Volume 20 · 1,619 words · 1860 Edition

perhaps the greatest tragedian of ancient times, was the son of Sophilus, and was born at Colonus, an Attic village, which lay rather more than a mile to the north-west of Athens. The only respectable ancient biography which now remains of the great tragedian assigns his birth to Olymp. 71. 2, B.C. 495. The Parian marble makes it occur two years earlier; but this date is rejected by the majority of biographers, on account of its not harmonising well with the other recognised dates of the poet's life. Supposing, then, that Sophocles was born in 495 B.C., Sophocles was five years old at the battle of Marathon, fifteen when Euripides first saw the light; and when the battle of Salamis was fought; and ere he had completed his eleventh year, all Greece rang with the fame of Æschylus, the father of the Greek drama. Æschylus, who was the cotemporary of Simonides and Pindar, was born in 525 B.C., or thirty years before Sophocles. Some have made the father of the tragedian a common carpenter, a common smith, and a common sword-maker; while others, equally uninformed, have made him a master sword-maker, a master smith, or a master carpenter. Without attempting to determine the precise trade or profession of Sophocles, it is obvious that he must have held a very good position among the inhabitants of Colonus, for he gave his son an education very little, if at all inferior to what was commonly received by the sons of the most distinguished citizens of Athens. In music and gymnastics, the two leading branches of a Greek education, Sophocles gained much distinction, and received the prize of a crown of garland. So great an adept was he in music, and so much was his youthful beauty esteemed, that he was selected by the Athenians, in his sixteenth year, to lead the chorus and dance naked, with lyre in hand, round the trophy of the victory of Salamis.

Sophocles, doubtless, had his attention early directed to the triumphs of Æschylus in the drama; but it does not appear that he ever received any more special instruction from that dramatist than the study of his tragedies might be supposed to bestow. In the year 468 B.C., when Sophocles had reached his twenty-seventh year, he came forward at the solemnities of the great Dionysia to oppose the veteran Æschylus in a trial of dramatic skill. Cimon, who had just returned from a successful expedition against the pirates of Scyros, and who had brought back to Athens the bones of Theseus, happened to enter the theatre at the time, along with his nine colleagues, to pay the accustomed offering to the god Dionysus, when Aphesion, the archon, whose duty it was to elect judges for the dramatic contests, thought that he could not better exercise the trust which had devolved on him, than by administering to these warriors the oath appointed for the dramatic judges. Cimon and his colleagues accordingly took their place on the judges' bench; and after the recital was heard, Sophocles received the first prize, and Æschylus the second. The veteran dramatist, who had never known rivalry for a generation, is said to have been so mortified at this defeat that he left Athens, and retired to Sicily. The drama which Sophocles exhibited on this occasion is supposed to have been the *Triptolemus*. (See Welcker, *Die Griechischen Tragödien.*)

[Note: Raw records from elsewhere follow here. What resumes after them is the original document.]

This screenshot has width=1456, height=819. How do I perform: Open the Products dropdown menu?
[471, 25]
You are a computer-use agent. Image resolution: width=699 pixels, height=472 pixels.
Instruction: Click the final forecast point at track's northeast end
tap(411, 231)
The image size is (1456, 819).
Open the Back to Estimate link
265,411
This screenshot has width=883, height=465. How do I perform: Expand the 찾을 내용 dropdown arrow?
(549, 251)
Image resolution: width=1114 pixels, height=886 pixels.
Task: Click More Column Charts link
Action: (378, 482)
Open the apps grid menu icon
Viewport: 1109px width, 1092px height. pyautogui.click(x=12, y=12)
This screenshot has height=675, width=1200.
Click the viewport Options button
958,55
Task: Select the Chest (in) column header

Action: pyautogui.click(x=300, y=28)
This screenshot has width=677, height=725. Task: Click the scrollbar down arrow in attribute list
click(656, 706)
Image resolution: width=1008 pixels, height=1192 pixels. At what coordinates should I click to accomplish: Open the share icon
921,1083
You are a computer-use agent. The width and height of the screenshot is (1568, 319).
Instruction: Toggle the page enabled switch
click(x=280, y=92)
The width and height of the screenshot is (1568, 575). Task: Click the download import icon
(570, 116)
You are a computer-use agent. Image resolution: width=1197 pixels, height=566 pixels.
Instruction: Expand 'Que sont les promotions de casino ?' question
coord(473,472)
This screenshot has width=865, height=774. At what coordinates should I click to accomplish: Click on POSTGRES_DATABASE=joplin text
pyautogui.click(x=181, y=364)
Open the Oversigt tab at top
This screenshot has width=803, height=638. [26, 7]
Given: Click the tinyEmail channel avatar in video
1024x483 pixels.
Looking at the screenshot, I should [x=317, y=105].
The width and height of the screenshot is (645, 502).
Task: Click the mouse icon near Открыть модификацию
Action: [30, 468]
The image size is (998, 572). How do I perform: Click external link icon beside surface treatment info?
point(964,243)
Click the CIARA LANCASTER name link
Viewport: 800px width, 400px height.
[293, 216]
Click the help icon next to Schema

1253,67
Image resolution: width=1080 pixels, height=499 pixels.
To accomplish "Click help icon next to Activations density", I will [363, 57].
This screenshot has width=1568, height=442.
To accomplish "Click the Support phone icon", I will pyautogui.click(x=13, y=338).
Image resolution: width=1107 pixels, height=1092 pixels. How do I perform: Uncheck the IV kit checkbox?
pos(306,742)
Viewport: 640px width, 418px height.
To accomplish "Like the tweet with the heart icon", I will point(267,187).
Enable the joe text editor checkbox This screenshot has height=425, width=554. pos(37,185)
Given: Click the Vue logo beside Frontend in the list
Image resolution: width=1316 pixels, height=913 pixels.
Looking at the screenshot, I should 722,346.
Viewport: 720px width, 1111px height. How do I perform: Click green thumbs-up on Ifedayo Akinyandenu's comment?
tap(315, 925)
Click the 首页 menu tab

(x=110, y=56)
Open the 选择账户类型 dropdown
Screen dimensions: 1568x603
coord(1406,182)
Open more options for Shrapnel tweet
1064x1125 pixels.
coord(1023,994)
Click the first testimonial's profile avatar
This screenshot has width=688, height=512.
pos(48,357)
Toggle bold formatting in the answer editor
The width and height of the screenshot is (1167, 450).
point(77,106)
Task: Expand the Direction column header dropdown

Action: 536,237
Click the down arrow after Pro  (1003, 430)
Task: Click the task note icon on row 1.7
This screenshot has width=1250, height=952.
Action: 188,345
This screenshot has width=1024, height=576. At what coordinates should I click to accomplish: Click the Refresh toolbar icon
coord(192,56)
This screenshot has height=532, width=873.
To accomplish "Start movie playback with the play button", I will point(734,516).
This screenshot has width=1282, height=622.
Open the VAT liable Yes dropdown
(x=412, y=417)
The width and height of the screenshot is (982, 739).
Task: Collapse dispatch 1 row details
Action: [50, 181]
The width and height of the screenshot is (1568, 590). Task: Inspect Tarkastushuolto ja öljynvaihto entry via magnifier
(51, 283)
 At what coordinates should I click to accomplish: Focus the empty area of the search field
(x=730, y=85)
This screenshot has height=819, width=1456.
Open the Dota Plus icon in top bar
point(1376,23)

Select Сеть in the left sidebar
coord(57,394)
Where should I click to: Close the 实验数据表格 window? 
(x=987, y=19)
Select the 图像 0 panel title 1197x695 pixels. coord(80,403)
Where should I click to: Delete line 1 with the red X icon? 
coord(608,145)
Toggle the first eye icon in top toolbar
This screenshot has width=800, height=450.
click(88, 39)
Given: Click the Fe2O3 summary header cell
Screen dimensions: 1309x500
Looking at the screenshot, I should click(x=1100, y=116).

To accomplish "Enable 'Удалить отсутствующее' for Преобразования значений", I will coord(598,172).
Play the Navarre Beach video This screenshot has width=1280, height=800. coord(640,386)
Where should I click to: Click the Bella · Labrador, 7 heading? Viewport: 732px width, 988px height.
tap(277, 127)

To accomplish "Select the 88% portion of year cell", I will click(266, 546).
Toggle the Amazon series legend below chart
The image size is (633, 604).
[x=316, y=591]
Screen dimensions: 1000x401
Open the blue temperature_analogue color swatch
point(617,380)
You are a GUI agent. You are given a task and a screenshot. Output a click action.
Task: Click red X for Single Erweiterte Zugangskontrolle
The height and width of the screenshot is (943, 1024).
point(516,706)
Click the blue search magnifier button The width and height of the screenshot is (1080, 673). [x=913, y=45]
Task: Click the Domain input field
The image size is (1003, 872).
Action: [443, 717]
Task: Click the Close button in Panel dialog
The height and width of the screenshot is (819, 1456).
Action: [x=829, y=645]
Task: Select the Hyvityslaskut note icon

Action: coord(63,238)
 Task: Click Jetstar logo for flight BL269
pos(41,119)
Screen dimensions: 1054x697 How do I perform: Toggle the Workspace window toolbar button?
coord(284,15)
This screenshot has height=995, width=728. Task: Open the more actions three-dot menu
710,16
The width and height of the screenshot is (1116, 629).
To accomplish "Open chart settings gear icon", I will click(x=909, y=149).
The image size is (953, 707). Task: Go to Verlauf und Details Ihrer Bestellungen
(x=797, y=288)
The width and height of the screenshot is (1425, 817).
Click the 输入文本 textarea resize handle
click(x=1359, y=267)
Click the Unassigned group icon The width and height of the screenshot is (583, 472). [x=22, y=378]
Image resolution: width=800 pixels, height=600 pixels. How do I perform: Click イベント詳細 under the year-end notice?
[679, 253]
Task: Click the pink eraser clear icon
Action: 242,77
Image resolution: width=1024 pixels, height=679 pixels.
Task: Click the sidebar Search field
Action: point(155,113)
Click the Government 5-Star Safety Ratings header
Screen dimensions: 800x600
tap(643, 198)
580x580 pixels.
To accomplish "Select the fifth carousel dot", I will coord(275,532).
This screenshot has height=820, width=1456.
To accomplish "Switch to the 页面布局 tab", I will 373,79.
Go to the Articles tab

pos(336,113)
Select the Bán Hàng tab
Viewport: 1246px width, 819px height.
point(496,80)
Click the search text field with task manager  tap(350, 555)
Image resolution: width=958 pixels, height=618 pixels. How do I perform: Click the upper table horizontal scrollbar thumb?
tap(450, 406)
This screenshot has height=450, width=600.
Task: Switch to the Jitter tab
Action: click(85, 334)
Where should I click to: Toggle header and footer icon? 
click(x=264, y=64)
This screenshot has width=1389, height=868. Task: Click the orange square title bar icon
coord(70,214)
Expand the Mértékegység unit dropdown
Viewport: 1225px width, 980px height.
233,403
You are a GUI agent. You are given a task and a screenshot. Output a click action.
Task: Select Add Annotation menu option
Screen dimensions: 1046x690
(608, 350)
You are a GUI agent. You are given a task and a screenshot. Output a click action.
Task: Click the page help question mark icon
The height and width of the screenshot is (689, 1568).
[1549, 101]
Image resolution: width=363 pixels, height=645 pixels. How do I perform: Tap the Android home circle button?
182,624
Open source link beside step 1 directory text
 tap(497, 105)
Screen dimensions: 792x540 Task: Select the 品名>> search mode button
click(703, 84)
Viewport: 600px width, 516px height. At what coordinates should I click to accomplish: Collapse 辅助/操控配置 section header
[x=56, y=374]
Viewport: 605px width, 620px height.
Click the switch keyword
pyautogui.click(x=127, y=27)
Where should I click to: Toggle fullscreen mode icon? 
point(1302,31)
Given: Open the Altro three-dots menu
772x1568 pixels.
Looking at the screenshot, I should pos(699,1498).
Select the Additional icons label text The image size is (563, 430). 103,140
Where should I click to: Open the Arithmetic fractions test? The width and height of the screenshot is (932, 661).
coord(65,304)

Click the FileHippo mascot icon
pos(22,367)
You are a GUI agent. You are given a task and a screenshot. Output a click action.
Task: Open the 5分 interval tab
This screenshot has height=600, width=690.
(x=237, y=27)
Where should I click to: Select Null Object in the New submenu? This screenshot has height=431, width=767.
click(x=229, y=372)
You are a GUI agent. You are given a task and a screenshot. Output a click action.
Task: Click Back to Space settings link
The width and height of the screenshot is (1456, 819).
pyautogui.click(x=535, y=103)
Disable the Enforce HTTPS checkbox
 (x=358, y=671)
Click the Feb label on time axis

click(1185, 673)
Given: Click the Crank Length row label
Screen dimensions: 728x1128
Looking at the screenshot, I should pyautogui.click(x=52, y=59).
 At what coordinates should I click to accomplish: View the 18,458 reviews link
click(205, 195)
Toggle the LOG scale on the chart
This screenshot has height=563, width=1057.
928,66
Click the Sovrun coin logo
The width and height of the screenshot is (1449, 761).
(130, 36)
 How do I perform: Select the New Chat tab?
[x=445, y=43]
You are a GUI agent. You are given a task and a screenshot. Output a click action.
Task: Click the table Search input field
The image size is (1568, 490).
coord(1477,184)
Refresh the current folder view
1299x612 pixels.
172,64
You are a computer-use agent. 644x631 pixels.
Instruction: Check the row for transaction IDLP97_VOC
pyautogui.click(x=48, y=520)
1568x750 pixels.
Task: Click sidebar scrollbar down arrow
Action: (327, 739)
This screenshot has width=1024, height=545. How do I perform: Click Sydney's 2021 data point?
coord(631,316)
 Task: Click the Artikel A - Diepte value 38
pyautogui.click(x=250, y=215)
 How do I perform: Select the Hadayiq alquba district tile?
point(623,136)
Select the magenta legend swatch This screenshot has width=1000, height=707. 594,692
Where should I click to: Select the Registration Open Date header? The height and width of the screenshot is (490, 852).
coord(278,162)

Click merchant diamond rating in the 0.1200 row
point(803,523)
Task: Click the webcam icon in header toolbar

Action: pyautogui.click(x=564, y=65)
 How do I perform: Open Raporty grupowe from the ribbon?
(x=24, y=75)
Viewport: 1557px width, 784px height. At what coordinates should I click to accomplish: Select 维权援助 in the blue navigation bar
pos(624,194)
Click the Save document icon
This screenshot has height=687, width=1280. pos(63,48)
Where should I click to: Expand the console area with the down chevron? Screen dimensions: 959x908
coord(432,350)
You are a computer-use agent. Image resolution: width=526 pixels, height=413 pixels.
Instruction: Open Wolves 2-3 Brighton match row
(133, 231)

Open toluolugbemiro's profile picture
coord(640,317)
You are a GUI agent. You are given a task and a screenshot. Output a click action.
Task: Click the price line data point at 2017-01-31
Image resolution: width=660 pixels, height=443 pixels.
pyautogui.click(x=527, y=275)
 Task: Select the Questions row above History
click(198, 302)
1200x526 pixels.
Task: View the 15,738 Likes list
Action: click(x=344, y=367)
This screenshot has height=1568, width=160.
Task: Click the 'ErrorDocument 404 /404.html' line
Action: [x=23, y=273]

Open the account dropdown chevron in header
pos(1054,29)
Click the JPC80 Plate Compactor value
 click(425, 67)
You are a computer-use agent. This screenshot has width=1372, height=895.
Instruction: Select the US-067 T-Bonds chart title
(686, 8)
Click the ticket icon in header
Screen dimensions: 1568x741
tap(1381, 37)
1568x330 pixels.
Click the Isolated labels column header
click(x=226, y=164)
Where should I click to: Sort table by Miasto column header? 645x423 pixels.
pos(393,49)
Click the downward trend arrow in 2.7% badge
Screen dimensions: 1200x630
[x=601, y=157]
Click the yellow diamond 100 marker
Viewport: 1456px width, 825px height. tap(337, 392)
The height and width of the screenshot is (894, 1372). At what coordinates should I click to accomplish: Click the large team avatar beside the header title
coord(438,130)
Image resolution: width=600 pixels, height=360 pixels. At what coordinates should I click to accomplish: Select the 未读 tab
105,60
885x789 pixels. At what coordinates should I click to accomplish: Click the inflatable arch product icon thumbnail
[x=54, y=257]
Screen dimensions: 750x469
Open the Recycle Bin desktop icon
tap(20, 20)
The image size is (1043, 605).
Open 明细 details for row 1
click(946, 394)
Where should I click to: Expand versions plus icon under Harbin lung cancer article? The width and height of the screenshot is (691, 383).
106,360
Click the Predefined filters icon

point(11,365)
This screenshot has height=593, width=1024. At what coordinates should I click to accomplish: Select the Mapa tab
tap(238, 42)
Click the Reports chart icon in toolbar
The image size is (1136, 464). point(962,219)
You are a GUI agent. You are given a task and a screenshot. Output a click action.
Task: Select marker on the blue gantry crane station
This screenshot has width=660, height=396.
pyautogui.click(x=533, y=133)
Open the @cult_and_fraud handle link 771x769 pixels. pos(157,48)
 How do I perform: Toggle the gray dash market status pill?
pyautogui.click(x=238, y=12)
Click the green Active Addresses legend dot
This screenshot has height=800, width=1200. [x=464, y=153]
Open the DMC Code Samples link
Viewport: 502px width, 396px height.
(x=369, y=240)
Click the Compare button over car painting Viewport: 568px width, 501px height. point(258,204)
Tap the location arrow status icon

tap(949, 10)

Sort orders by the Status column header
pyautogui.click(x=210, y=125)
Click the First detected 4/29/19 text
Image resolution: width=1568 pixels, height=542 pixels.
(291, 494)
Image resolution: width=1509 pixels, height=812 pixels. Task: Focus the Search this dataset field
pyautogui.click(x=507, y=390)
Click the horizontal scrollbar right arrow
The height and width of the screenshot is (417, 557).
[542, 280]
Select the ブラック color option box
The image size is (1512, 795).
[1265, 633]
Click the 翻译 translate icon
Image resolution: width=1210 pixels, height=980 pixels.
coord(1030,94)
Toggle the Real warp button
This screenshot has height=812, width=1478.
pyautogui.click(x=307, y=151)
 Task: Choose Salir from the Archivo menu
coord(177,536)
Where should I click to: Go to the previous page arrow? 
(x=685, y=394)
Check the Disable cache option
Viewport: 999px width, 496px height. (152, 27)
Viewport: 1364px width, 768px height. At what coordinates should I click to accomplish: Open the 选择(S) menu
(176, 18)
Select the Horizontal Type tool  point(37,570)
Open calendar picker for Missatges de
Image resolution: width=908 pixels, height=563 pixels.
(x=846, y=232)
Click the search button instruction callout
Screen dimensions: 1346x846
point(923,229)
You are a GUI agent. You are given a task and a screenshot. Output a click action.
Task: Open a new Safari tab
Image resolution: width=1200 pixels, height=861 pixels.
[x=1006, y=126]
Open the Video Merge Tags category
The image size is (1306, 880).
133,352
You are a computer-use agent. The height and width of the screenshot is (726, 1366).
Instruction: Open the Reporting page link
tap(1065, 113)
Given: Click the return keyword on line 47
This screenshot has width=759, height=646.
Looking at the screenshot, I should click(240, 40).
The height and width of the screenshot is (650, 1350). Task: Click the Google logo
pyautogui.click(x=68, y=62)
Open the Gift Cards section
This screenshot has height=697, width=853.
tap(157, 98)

For the next eight-and-twenty years Sophocles must have held the supremacy of the Athenian stage, until a formidable rival arose in Euripides, who gained the first prize for the first time in 441 B.C. Sophocles gained in all twenty times the first prize, several times the second, but never the third. Nothing is known regarding this period of his life. He brought out the *Antigone*, the first of his extant dramas, in 440 B.C. The shrewd reflections on public matters expressed in this play induced the Athenians to number him among the ten *Strategi*, of whom Pericles was the chief. The war which the *Strategi* had then to conduct was that against the aristocratical faction of Samos, which lasted for more than a year, during 440 B.C. and 439 B.C. It was on this occasion that Sophocles became acquainted with Herodotus, who was then residing at Samos; and he is said to have written a lyrical poem for the father of historians. The dramatist seems to have preserved his cheerfulness of temper, and his wonted tranquillity of mind, amid the din and bustle of war. He quietly contemplated human affairs, if he did not take an active share in conducting them. As Pericles said of him, he understood the making of poetry, but not the commanding of an army. This is one of the numerous testimonies which may be brought forward in evidence of the position, that a man, Sophocles whose genius runs freely in the channel of reflection, can never be a man of action in any high and emphatic sense. To speak of what men are originally capable can never be brought to the test of proof; and while human nature remains as it is, no amount of preconceived theory can reverse the palpable evidence of fact. It was the case of Sophocles, as it had been before of Æschylus, that poetry was the business of his life, and to it he devoted his entire strength.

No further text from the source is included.